Because the inequality is $y \leq 4x + 10$ (which includes "equal to"), the line itself is part of the solution, so I draw a *solid* line. If it was just $<$ or $>$, I'd draw a dashed line.

Finally, I need to figure out which side of the line to shade. The inequality $y \leq 4x + 10$ means all the points where the y-value is *less than or equal to* the line. That usually means shading *below* the line. A quick check is to pick a test point not on the line, like (0, 0). If I plug (0, 0) into $y \leq 4x + 10$, I get $0 \leq 4(0) + 10$, which simplifies to $0 \leq 10$. Since this is true, the region containing (0, 0) is the correct one to shade. In this case, (0, 0) is below the line, so I shade everything below the solid line.

Alternative answer

Answer: The graph is a coordinate plane with a solid line passing through points like (-2, 2) and (0, 10). The region below this line is shaded. Explain
This is a question about graphing linear inequalities . The solving step is:

1. **Get 'y' by itself:** Our problem is `y - 4x <= 10`. To make it easier to understand, I want to see what 'y' is compared to everything else. So, I'll add `4x` to both sides. That makes it `y <= 4x + 10`. This tells me that 'y' has to be less than or equal to `4x + 10`.

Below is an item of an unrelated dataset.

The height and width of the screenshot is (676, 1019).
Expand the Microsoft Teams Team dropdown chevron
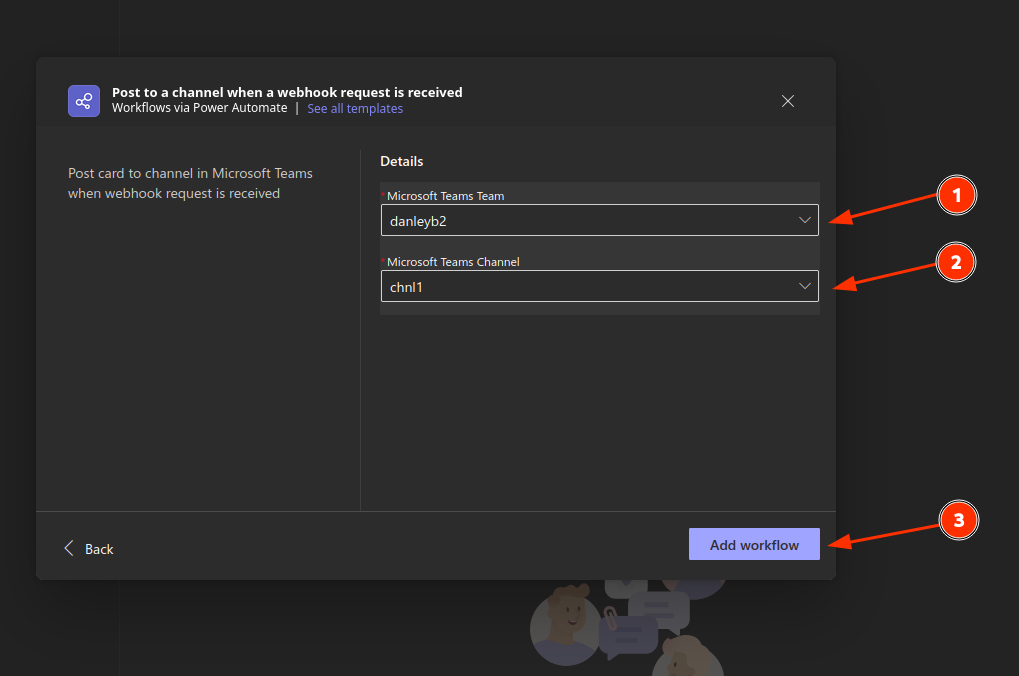[x=805, y=220]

2. **Find the boundary line:** First, I imagine the inequality as a regular line: `y = 4x + 10`. This line acts like a border!
* The `+10` tells me where the line crosses the 'y-street' (the y-axis). It crosses at `y = 10`, so I put a dot at `(0, 10)`.
* The `4` in front of the `x` tells me how steep the line is. It means for every 1 step I go to the right, the line goes up 4 steps. So, from `(0, 10)`, if I go right 1, I'd go up 4 to `(1, 14)`. Or, I could go left 2 steps and down 8 steps to get to `(-2, 2)`. Let's use `(0, 10)` and `(-2, 2)` to draw my line.

3. **Draw the line:** Because the inequality sign is `<=` (less than *or equal to*), it means points that are *exactly on* the line are part of the solution. So, I draw a **solid line** connecting the points `(0, 10)` and `(-2, 2)`. If it were just `<` or `>`, I'd draw a dashed line.

4. **Shade the correct side:** The inequality is `y <= 4x + 10`. This means we want all the points where the 'y-value' is *less than* (or equal to) the line. "Less than" usually means we shade the area *below* the line. I can pick an easy point, like `(0, 0)`, to check. If I plug `(0, 0)` into `y - 4x <= 10`, I get `0 - 4(0) <= 10`, which simplifies to `0 <= 10`. This is true! Since `(0, 0)` is below the line, I'll shade the whole region below my solid line.